Search for Significance on a Saturday Morning
This morning my two year old son Jett woke me up around 6:30am begging for brexfast. We made our way downstairs and I pulled up a chair for Jett to stand on while I worked on the ingredients for chocolate chip waffles. The smell soon wafted upstairs and my sleepy eyed four year old made his way down to join us. We soon indulged in maple syrup and waffles. After breakfast we let the cartoons roll as I went to spend some time with the Lord. Finally around 8am, I headed outside to mow the lawn. As I opened the door, Austin broke from cartoon trance and asked with a slight panic, “Are you leaving?”
“No,” I said. “I’m just gonna go mow the lawn.”
“Can I help you?”
I know this won’t last, but I want you to think about this for a second. My son who can zone out with the best of them into TV land, noticed I was going into the garage and asked if he could help me. Now let’s add 10 years to the equation and think of the probability of that happening on a Saturday morning around 8am. Please Jesus, let it be so.
As I mowed the lawn with my four year old following my every move and jumping at my request to get another lawn bag, I asked myself, “Why is he doing this?”
A Four Year Old’s Significance
And then it hit me. His entire significance depends on what I think of him. I mean I spend more consistent time with my sons than anyone except my wife. And I have learned that my words carry weight with him. He is watching everything I do and then puts it on repeat. It’s incredible.
Transition of Significance
Now I don’t know what the future holds, but I’m willing to wager that when he gets to elementary school and he gets into middle school there will start to be a transition from finding his significance in his amazing father, to finding his significance from his peers. I don’t know when this happens, but we have all experienced it personally. I remember caring so deeply what people I would only know for two semesters thought of how my hair looked on one day of school and I had a breakdown tantrum. There were times I cared so much about being accepted I would have done anything. And then transition that to adulthood, depending on the environment you find yourself in there is a longing of the soul for someone else to say you matter.
That’s why it still matters when elderly parents make comments about your career, your kids, your life. That’s why it still matters when a subtle joke at work hits to your core. And this is why we pursue success in the eyes of the world at the expense of others. Politics doesn’t just happen in Washington D.C. It happens everywhere. It happens in marriages. It happens at church and it has been this way for a long time. However, Jesus does have something to say about it.
Misplaced Significance: James and John
Do you remember in Matthew 20, James and John have their mom ask Jesus to promote them. Now there was a serious need to cut the cord for James and John. Their helicopter mom had significance issues of her own and was using her sons to assuage them. But James and John wanted something really good. They wanted to be close to Jesus in God’s Kingdom. Who can fault them for that? The problem is that they wanted to make sure that their 10 buddies knew they were close to Jesus. You see that’s the problem. James and John weren’t content with a connection with Jesus. They were only content when they felt significant in the eyes of those close to them and had significance with those they didn’t know. It wasn’t about Jesus, it was about them.
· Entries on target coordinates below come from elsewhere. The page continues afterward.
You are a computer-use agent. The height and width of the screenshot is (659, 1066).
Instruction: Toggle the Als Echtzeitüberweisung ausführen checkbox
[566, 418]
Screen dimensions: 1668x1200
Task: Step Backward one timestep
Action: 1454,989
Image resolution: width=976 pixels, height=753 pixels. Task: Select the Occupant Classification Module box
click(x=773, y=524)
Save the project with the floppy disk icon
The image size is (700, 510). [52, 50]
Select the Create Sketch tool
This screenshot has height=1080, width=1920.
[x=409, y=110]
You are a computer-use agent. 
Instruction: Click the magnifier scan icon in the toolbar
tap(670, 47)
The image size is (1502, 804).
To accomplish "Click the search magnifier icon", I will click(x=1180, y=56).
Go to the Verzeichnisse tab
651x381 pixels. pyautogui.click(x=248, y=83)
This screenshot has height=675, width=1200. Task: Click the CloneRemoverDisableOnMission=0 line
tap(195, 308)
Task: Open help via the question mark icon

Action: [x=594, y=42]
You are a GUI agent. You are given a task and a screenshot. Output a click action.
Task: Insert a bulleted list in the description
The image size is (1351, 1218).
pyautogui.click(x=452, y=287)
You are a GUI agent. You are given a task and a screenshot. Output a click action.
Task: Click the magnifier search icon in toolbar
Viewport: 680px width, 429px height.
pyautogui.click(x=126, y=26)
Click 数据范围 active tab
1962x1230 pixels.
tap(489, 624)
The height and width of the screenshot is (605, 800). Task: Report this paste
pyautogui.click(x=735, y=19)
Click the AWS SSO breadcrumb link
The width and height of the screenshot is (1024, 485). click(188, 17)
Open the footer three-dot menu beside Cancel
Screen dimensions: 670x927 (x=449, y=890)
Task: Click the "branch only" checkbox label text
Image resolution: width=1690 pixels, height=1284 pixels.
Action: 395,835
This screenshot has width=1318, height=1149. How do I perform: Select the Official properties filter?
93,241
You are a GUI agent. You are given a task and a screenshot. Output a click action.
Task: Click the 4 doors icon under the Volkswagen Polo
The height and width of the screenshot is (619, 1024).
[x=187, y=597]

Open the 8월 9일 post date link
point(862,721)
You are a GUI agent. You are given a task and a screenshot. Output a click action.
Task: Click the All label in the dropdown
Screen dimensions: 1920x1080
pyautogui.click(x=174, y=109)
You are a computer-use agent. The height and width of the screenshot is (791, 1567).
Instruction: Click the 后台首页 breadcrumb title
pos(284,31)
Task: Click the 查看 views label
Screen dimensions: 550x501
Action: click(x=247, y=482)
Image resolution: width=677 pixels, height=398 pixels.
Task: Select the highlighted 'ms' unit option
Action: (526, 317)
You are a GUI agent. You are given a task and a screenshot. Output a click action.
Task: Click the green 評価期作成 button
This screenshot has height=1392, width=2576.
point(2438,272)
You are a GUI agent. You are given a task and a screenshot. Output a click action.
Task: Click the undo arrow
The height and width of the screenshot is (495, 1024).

I think that is our problem. I think we are born with this innate desire for someone else to find us significant. We get glimpses of this reality in our spouse and in family. However, even that doesn’t fully satisfy our search for significance. That search is only satisfied by Jesus.
Now watch this, in Matthew 20:27-28
“But whoever would be great among you must be your servant, 27 and whoever would be first among you must be your slave, 28 even as the Son of Man came not to be served but to serve, and to give his life as a ransom for many.”
Jesus gives his life as a ransom. We all know what a ransom is. Someone gets kidnapped and they demand a ransom. It’s a trade. I’ll give you my hostage when you give me what I want. In this case God wants justice. He wants people to pay for their treason and rebellion against him. And then he satisfies his own need for justice with his love and grace as Jesus takes the place of sinful man on the cross. His last words on the cross, “Tetelestai,” reveal his heart in satisfying God’s wrath. It is finished. He paid for it all.
Now that is significant. In the quest for greatness in the eyes of another. You have no further to look than to Jesus Christ who thought you were significant enough to die for. And that should fuel how you treat others. Not in a way to use them as your stepping stone to power, control, approval, or comfort, but rather to serve them in a way that reflects that you have found significance in having your ransom paid by the God who made you.